Milvus Semantic Cache

This guide covers deploying Milvus as the semantic cache backend for the Semantic Router in Kubernetes. Milvus provides persistent, scalable vector storage compared to the default in-memory cache.

note

Milvus is optional. The router works with the default memory backend out of the box. Use Milvus when you need persistence, horizontal scaling, or cache sharing across router replicas.

Deployment Options

Two approaches are available:

Helm: Quick start and parameterized deployments
Milvus Operator: Production-grade lifecycle management, rolling upgrades, health checks, and dependency orchestration

Prerequisites

Kubernetes cluster with kubectl configured
Default StorageClass available
Helm 3.x installed

ServiceMonitor Requirement

The default Helm values enable ServiceMonitor for Prometheus metrics collection, which requires Prometheus Operator to be installed first.

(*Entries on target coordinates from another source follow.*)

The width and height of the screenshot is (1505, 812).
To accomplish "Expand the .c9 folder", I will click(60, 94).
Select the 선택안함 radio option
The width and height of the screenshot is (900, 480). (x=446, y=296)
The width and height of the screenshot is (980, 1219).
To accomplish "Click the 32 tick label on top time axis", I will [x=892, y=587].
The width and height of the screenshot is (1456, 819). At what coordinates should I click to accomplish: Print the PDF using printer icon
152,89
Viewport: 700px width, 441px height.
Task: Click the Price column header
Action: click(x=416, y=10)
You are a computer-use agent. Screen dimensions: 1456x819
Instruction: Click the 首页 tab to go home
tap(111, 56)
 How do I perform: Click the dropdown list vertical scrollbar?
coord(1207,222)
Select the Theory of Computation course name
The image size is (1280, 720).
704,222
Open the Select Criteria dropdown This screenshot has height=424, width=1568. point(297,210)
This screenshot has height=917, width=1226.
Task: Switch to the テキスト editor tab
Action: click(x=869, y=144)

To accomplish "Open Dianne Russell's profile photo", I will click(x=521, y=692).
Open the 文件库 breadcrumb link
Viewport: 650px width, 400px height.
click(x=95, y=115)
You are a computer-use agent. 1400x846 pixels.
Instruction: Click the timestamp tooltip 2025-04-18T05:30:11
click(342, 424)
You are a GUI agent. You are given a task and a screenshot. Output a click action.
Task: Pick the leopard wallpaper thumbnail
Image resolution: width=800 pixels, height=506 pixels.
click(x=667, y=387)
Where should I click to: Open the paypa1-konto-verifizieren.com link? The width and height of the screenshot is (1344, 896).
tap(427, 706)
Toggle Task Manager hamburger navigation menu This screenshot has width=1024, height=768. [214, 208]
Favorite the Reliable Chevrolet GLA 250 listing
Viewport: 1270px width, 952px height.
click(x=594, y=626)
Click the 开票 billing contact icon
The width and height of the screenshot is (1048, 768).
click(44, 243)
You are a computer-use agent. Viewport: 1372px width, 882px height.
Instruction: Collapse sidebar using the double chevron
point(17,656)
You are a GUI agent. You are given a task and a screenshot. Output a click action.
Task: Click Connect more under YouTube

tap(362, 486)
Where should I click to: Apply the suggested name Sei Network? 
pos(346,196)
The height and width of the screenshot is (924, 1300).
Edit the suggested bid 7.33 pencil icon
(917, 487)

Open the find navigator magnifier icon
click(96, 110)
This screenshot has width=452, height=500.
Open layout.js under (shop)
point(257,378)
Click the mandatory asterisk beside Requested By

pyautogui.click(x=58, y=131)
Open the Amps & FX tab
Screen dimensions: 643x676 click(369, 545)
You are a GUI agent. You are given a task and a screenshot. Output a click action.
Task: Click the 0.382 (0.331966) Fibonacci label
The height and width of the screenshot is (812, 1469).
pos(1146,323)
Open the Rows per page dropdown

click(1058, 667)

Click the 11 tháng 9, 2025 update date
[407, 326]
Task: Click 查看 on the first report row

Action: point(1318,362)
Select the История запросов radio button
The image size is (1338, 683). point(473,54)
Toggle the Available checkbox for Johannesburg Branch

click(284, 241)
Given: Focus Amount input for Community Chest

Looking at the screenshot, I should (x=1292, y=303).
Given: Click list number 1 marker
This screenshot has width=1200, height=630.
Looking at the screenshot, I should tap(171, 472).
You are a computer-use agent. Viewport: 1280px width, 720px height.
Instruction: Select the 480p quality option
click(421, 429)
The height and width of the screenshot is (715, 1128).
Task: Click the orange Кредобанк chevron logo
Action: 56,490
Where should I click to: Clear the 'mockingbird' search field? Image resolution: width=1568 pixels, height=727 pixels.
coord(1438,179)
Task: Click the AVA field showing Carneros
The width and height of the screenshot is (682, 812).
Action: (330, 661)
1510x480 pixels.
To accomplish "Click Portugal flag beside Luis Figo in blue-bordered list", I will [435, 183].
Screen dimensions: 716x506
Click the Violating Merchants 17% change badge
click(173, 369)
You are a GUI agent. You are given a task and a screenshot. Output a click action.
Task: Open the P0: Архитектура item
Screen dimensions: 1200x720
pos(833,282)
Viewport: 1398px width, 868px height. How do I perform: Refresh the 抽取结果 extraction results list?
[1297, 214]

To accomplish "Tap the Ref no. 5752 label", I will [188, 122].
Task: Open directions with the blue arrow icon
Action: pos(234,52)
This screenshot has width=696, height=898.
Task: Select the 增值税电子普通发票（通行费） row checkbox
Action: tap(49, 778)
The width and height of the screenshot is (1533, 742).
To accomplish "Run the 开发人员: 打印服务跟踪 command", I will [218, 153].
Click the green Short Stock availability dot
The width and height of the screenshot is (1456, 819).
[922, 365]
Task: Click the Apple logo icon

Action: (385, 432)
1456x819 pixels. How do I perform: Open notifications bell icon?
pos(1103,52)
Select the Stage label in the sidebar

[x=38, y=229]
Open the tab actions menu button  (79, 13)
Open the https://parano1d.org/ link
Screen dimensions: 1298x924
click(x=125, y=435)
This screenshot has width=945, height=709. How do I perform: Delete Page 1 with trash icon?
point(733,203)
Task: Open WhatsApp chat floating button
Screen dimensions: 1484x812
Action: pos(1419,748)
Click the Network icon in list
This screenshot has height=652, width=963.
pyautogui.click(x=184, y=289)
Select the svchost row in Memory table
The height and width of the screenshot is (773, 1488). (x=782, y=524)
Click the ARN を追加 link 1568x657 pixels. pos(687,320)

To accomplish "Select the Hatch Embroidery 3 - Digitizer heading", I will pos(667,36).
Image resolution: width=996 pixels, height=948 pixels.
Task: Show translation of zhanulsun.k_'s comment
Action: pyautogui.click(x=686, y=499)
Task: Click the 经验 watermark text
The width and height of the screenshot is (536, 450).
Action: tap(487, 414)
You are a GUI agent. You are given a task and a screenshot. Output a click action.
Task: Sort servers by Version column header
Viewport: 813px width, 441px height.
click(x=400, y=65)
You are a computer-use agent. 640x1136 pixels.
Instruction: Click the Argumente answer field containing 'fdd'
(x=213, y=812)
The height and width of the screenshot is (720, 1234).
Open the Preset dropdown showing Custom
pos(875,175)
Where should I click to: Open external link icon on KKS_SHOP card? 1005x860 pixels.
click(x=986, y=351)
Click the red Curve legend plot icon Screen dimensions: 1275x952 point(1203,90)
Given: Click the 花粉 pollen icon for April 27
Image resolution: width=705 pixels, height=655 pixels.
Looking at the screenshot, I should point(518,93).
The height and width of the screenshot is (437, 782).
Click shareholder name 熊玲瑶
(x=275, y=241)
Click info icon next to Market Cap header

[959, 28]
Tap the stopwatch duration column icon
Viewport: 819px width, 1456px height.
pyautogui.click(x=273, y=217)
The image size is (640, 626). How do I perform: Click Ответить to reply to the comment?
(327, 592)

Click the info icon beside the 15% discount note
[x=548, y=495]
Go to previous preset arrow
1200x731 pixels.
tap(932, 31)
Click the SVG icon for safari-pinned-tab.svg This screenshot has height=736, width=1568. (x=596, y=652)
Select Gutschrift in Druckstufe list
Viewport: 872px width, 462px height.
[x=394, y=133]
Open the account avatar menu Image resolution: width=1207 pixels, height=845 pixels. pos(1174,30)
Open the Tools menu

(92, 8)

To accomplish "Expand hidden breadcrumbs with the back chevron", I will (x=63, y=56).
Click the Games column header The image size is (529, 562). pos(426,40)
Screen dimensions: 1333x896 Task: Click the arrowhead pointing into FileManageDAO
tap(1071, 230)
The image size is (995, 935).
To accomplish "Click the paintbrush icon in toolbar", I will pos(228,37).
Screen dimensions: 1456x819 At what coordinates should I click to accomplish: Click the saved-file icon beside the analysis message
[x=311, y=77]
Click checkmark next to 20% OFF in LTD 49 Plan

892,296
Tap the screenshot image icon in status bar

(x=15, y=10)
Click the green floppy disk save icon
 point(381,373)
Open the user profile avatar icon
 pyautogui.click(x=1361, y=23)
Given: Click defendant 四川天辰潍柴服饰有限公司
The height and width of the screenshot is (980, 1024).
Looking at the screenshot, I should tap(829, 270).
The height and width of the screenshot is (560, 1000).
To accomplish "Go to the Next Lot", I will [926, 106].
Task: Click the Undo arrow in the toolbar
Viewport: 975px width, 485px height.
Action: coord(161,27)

For testing without Prometheus Operator, disable ServiceMonitor using --set metrics.serviceMonitor.enabled=false (see deployment commands below).

Deploy with Helm

Standalone Mode

Suitable for development and small-scale deployments:

helm repo add milvus https://zilliztech.github.io/milvus-helm/
helm repo update

Without Prometheus Operator (for testing/development):

helm install milvus-semantic-cache milvus/milvus \
  --set cluster.enabled=false \
  --set etcd.replicaCount=1 \
  --set minio.mode=standalone \
  --set pulsar.enabled=false \
  --set metrics.serviceMonitor.enabled=false \
  --namespace vllm-semantic-router-system --create-namespace

With Prometheus Operator (production with monitoring):

helm install milvus-semantic-cache milvus/milvus \
  --set cluster.enabled=false \
  --set etcd.replicaCount=1 \
  --set minio.mode=standalone \
  --set pulsar.enabled=false \
  --namespace vllm-semantic-router-system --create-namespace

Cluster Mode

Recommended for production with high availability:

helm repo add milvus https://zilliztech.github.io/milvus-helm/
helm repo update

Pulsar Version

Milvus 2.4+ uses Pulsar v3 by default. The values below disable the old Pulsar to avoid conflicts.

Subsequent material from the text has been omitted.